Tags | neurologie, aphasie, AVC |
---|---|
Titre original | Inner Speech in Aphasia: Current Evidence, Clinical Implications, and Future Directions |
Auteurs | Famaa Mackenzie E., Turkeltaubb Peter E. |
Date de publication | 2020 |
Revue | American Journal of Speech-Language Pathology |
Lien Source | https://doi.org/10.1044/2019_AJSLP-CAC48-18-0212 |
Disclaimer: Toutes les références complémentaires incluses dans les articles sont des références issues de l’article initial que j’ai choisi d’inclure pour les personnes souhaitant aller plus loin dans leur recherche. Il ne s’agit pas d’articles que j’ai personnellement lus. Ces références complémentaires seront placées dans une bibliographie secondaire dans les prochains articles.

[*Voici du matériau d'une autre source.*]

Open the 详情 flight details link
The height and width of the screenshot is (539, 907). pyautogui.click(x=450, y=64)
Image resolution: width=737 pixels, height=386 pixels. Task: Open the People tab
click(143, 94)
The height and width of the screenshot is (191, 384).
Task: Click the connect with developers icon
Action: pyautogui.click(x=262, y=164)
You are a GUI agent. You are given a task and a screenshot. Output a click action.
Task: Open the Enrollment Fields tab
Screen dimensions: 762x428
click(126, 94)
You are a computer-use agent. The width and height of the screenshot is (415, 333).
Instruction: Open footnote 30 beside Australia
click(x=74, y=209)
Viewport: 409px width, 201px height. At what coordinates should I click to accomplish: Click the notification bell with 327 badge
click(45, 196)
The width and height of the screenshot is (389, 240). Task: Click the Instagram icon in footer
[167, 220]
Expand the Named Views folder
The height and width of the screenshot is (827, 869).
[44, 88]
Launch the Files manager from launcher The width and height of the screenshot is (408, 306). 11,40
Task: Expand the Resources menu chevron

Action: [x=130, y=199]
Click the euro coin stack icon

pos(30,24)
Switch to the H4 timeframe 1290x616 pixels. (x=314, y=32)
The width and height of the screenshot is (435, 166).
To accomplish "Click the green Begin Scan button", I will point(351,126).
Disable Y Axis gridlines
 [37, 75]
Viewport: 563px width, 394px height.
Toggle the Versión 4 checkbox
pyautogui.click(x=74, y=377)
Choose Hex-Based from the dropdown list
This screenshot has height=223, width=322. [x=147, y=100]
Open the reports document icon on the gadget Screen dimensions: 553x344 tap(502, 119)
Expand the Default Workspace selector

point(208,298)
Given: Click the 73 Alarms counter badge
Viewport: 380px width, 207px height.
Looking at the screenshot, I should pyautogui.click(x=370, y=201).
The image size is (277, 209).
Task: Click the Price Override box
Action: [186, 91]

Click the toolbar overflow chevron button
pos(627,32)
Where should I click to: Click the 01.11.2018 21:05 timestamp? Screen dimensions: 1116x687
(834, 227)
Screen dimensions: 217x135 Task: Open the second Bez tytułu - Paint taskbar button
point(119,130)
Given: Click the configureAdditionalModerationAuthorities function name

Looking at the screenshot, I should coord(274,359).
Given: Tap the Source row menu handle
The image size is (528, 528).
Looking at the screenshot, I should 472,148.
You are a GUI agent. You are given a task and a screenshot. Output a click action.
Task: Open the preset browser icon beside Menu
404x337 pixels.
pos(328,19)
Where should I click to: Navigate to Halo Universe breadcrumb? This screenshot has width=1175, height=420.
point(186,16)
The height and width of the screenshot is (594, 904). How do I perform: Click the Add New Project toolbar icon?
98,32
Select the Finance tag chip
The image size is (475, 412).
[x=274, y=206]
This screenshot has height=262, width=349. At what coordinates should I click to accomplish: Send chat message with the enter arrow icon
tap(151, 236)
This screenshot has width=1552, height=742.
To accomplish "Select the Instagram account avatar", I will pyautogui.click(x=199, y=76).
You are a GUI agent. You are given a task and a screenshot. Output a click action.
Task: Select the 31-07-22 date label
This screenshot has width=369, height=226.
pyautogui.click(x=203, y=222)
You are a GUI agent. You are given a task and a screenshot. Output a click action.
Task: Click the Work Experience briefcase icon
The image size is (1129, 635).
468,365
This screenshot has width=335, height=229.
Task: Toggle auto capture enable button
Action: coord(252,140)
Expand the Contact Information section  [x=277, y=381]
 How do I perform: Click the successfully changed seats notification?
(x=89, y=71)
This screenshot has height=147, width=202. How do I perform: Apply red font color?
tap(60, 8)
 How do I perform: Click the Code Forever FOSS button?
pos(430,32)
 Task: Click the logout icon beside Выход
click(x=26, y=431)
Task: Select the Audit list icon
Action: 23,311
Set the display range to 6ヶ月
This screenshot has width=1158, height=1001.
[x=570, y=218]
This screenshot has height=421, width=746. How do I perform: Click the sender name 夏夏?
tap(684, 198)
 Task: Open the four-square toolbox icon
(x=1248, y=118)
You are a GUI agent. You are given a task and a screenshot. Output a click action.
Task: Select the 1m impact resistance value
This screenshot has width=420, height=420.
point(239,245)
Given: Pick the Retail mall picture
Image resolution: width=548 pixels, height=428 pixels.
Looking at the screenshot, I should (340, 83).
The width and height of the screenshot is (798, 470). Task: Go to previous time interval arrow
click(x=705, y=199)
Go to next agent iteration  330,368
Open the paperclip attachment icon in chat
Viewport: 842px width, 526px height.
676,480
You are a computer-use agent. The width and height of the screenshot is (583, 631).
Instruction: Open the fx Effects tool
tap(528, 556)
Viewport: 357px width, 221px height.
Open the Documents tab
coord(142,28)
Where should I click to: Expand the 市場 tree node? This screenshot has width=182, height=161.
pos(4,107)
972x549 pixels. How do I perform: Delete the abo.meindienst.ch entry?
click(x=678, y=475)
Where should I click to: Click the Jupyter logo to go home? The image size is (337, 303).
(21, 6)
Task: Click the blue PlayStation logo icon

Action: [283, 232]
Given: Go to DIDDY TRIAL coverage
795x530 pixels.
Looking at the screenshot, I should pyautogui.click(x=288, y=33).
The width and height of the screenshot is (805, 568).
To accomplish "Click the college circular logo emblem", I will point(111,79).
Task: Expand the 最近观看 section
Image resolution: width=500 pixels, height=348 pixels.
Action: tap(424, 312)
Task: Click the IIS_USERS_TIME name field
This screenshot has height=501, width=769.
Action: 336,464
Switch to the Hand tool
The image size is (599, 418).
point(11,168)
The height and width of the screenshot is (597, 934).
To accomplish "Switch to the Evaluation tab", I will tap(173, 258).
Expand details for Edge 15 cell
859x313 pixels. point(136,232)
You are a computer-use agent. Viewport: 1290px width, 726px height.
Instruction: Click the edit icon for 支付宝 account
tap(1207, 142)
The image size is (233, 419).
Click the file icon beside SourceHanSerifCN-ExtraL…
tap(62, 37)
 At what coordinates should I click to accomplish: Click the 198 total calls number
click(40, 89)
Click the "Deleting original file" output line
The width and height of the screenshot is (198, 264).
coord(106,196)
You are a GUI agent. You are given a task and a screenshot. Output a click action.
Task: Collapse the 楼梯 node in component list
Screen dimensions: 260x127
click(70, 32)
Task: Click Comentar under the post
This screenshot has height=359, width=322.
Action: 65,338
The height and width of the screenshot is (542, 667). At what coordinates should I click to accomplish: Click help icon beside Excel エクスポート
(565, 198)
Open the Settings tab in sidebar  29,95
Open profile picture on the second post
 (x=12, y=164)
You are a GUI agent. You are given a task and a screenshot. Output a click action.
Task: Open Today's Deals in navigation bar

Disclaimer: je ne suis pas une pro de la neuro, ça fait même particulièrement longtemps que je n’ai pas mis le nez dans un article sur le sujet parce que je n’ai tout simplement aucun adulte dans ma patientèle. Cependant, je trouvais le sujet trop savoureux pour ne pas plonger dans cet article. N’hésitez donc pas à me faire remonter des erreurs terminologiques ou d'interpretation s'il y en a. On se souvient que je suis seule et pas infaillible! Enjoy!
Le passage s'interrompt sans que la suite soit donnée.